Category management and shared services are likely to continue, officials say.

Though new administrations are famous for rebranding their predecessors’ themes, President Trump’s recently announced efficiency reforms are being welcomed by the Obama-era planners of such acquisition initiatives as category management and shared services.

Trump’s April 12 memo on reorganizing agencies is an “exciting opportunity for our office,” said Lesley Field, for years the deputy administrator for Federal Procurement Policy at the Office of Management and Budget. “It’s a good nod to the importance of career people that will keep what we’re doing alive,” she told a Thursday panel put on by the Association for Federal Information Resources Management, a volunteer, education group.

Field said Trump’s high-level efforts “show there’s commitment,” and that White House procurement specialists have been holding workshops. “We’ve made lots of progress in the last two years, have our folks in place and more data than ever, she said. “You could tweak this or that” part of the programs aimed at improving how taxpayer dollars are spent, “but the foundation is there. If the new administration wants to ramp it up, we’ll be ready” to push forward such projects as the year-old campaign to simplify purchasing into 10 categories.

And though Budget Director Mick Mulvaney declined to use the Obama-era budget comparison tool called FedStat, “we’re asking agencies for their benchmarks and metrics, which is a good proxy,” she said.

Equally supportive was Thomas Sharpe, for four years the commissioner of the Federal Acquisition Service at the General Services Administration, though he stressed that he wasn’t speaking for the new administration. “It’s the new administration’s prerogative, but we’re ready to execute,” he said. “Innovation in acquisition has been shown to be part of every discussion, whether its speed or increased value,” he said. “Austere times, which we’re apparently entering, call for faster, bolder action.”

Sharpe described GSA’s active role in implementing the Technology Transformation Service and the online Gateway Acquisition portal, which was unveiled last year and has signed up 13,000 registrants from agencies as well as industry. He said GSA has done a better job of listening to industry, though that doesn’t always achieve consensus in acquisition innovation.

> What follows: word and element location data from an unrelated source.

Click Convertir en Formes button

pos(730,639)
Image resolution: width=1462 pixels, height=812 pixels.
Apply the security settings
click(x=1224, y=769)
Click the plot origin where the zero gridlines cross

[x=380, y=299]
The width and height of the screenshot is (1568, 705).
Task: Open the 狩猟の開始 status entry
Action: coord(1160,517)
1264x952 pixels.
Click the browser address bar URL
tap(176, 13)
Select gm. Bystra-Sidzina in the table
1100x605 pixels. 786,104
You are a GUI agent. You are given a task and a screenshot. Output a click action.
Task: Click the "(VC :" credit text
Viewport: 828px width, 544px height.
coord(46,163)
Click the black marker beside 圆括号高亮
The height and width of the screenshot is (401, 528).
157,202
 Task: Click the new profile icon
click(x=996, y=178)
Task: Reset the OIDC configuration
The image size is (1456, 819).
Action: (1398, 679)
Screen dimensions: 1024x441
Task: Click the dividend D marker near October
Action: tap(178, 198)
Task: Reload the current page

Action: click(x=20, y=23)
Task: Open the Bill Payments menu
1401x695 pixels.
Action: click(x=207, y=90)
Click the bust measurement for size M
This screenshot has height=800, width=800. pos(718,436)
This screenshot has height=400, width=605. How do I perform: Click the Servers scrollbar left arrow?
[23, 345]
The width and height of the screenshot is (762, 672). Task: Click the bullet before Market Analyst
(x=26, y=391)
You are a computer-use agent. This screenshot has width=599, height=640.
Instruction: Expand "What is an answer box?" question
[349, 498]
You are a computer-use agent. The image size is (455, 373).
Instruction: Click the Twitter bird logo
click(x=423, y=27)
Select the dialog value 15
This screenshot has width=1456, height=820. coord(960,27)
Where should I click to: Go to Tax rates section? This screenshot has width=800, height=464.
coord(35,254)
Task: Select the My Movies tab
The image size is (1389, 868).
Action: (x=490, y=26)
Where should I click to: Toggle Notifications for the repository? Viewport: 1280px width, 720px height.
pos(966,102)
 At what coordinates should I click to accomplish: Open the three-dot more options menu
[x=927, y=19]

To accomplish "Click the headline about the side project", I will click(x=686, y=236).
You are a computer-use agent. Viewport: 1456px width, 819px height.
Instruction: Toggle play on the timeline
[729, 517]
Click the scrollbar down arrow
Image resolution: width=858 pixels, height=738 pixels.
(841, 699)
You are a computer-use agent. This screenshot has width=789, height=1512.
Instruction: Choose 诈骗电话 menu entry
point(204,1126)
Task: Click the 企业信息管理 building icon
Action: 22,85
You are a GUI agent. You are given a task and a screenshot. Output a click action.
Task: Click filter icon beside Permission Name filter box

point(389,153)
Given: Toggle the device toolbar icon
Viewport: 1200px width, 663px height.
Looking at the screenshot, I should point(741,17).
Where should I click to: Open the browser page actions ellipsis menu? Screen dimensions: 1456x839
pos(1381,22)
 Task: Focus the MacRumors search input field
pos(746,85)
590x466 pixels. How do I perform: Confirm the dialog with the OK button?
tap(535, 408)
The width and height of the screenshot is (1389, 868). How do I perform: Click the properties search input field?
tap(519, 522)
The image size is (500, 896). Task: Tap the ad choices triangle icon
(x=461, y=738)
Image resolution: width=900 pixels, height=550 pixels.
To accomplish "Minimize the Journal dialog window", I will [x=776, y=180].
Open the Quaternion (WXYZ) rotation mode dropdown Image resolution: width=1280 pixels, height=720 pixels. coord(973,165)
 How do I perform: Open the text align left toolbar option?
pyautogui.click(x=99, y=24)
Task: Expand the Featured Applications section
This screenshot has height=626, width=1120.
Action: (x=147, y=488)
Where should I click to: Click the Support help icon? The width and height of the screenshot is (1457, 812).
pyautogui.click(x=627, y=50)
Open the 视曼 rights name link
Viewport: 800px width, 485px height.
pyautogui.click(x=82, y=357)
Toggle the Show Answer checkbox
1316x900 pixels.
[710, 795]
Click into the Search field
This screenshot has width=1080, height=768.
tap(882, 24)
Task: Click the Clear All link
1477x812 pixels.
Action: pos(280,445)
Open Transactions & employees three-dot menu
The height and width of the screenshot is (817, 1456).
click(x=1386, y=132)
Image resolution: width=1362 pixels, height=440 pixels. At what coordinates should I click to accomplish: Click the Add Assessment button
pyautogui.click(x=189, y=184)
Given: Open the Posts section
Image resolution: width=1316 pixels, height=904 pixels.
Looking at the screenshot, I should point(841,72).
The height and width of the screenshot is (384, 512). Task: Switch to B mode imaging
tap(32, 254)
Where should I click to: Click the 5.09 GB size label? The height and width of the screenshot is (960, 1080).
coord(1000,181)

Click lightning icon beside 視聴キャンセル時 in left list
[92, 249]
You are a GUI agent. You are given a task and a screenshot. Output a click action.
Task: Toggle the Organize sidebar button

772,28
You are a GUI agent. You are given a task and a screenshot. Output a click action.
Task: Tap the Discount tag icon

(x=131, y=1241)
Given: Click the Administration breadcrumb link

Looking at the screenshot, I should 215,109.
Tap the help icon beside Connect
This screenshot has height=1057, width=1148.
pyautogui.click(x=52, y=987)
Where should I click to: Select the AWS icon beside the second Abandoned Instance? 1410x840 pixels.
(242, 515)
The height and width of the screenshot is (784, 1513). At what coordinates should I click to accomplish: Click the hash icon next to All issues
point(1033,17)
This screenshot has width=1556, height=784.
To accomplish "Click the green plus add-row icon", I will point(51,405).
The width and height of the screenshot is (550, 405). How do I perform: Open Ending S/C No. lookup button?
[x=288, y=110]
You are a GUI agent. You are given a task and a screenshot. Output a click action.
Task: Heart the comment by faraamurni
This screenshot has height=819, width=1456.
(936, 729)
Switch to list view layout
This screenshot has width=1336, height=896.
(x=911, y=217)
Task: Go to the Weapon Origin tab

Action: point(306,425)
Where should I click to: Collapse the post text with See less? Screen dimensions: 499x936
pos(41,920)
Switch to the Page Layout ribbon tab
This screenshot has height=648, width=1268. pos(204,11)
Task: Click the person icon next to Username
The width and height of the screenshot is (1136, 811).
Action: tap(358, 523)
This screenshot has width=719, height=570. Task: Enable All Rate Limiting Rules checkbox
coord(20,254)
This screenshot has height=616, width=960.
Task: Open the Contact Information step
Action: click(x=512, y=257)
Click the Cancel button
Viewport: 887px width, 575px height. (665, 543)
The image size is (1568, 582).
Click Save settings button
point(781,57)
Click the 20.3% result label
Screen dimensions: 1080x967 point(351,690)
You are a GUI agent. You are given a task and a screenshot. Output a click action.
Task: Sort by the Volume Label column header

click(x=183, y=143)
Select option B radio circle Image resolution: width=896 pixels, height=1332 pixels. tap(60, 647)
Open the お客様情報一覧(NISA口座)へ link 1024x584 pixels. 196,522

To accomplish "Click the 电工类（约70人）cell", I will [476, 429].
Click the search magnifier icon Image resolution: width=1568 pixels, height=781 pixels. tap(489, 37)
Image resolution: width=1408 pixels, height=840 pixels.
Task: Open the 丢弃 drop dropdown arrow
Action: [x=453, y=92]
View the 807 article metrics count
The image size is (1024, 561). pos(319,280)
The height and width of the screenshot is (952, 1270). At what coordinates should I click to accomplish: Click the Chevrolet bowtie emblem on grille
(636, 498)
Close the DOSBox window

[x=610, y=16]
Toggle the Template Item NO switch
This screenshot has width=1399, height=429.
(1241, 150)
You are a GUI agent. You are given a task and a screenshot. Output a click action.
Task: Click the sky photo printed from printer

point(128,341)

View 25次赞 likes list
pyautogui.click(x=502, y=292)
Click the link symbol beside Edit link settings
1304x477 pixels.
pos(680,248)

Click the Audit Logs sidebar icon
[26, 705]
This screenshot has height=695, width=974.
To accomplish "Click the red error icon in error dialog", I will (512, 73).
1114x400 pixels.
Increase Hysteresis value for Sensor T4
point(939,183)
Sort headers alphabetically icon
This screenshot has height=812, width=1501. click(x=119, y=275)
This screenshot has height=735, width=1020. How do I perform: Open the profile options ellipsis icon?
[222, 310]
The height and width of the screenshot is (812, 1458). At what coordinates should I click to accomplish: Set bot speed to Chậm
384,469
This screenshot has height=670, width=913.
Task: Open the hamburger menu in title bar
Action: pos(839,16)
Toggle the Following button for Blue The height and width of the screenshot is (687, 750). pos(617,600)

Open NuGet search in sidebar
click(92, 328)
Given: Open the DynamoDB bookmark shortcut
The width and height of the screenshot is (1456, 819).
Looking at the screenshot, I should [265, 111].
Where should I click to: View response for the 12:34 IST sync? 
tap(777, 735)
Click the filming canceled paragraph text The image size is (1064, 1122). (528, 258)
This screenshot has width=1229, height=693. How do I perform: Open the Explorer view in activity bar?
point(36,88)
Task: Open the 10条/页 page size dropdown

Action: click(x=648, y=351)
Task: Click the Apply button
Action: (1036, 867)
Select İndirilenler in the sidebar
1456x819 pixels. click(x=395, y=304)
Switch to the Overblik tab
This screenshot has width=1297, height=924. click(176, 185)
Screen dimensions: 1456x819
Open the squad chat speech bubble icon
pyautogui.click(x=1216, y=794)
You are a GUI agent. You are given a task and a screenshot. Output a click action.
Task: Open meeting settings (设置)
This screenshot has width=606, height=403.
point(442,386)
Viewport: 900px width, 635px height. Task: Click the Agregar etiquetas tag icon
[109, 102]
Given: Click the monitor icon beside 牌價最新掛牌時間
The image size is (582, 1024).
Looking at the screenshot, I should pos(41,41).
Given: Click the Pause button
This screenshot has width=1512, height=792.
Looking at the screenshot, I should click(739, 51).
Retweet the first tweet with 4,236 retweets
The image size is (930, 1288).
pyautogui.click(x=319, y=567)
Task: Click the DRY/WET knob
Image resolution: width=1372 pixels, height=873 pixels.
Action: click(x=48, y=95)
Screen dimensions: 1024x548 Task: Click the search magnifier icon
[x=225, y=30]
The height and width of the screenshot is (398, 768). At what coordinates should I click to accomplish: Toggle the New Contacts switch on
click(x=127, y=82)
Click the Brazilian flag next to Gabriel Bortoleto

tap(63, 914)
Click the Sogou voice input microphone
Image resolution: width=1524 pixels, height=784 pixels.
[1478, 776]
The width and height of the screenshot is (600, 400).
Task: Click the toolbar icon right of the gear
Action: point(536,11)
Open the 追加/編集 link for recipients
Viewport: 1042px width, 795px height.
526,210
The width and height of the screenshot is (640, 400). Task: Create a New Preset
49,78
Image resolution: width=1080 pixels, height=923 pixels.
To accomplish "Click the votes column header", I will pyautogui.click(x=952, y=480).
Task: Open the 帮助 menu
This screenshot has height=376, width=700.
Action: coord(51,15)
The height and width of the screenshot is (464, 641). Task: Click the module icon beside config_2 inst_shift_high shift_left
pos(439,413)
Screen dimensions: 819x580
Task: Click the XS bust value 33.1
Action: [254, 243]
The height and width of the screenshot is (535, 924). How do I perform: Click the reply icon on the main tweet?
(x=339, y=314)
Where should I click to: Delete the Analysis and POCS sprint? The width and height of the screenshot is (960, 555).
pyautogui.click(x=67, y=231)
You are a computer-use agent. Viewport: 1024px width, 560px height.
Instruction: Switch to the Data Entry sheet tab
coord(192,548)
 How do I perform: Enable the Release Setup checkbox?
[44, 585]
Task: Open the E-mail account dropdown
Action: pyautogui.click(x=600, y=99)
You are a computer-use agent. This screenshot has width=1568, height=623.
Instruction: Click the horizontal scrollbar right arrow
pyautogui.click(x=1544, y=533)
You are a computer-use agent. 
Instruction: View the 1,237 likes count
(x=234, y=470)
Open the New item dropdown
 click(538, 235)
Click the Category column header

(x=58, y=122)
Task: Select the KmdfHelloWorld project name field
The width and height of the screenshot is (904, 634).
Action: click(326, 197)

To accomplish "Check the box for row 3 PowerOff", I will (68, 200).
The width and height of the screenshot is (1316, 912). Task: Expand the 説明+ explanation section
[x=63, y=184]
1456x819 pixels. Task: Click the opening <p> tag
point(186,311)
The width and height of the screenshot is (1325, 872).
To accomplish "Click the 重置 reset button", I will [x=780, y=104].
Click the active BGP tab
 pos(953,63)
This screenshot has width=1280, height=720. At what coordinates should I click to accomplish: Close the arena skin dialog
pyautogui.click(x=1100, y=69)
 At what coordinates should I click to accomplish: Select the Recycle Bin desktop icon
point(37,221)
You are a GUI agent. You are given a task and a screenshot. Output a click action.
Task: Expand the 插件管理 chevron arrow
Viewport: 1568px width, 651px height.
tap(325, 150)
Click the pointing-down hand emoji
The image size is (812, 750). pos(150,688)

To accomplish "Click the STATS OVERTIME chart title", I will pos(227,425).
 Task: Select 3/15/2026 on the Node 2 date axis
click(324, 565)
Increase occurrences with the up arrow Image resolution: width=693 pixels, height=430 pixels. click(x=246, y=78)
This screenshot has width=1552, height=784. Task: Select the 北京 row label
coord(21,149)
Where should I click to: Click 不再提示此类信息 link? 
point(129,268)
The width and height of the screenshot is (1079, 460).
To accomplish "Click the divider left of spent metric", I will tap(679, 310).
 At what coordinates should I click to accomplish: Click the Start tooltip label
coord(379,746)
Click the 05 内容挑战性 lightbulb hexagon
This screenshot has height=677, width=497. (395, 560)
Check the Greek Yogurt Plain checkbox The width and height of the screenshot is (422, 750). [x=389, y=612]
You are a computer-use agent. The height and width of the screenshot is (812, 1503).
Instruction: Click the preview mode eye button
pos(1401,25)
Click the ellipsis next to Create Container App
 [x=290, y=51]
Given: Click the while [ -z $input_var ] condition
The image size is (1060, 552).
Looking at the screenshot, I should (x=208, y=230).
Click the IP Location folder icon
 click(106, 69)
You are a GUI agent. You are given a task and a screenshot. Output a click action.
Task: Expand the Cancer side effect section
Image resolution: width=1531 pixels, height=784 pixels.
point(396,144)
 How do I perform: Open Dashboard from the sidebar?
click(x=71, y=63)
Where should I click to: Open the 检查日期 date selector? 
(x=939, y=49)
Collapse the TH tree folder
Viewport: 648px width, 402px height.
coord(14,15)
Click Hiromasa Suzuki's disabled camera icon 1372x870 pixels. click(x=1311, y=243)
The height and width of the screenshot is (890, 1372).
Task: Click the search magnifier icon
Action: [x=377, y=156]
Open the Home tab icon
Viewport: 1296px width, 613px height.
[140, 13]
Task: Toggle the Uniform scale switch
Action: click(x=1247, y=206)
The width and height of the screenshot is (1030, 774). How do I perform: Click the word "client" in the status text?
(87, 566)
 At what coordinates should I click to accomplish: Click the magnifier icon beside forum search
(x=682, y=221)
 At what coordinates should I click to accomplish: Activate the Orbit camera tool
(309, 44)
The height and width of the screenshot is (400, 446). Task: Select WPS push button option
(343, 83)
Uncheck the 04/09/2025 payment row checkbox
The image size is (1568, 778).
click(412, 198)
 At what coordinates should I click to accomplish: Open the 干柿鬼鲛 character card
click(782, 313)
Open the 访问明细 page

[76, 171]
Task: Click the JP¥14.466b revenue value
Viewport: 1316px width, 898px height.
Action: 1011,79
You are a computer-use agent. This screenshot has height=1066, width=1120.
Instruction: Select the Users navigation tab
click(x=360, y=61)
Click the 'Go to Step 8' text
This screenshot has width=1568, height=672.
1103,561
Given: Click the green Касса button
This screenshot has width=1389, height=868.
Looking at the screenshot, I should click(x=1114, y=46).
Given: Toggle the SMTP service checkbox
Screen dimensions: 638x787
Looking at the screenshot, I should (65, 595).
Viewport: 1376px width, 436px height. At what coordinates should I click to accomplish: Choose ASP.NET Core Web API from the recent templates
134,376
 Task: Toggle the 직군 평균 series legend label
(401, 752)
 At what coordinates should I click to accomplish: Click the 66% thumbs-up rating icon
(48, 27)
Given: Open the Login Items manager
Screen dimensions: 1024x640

Acquisition officers from the Homeland Security and Defense departments provided the “customer-level” view of how agencies can exploit category management. The Pentagon spends $145 billion on logistics alone, noted Lisa Roberts, Transportation and Logistics Category Manager for the Office of the Secretary of Defense.

She recently discovered that package delivery contracts across the government number about 100, 90 percent of which were with three vendors, she said. Now under category management, DoD has one governmentwide contract to be awarded in June and implemented in October.

Future adaptations are likely in the Pentagon’s $4.5 billion annual spend on non-combat vehicles and fuel, she said.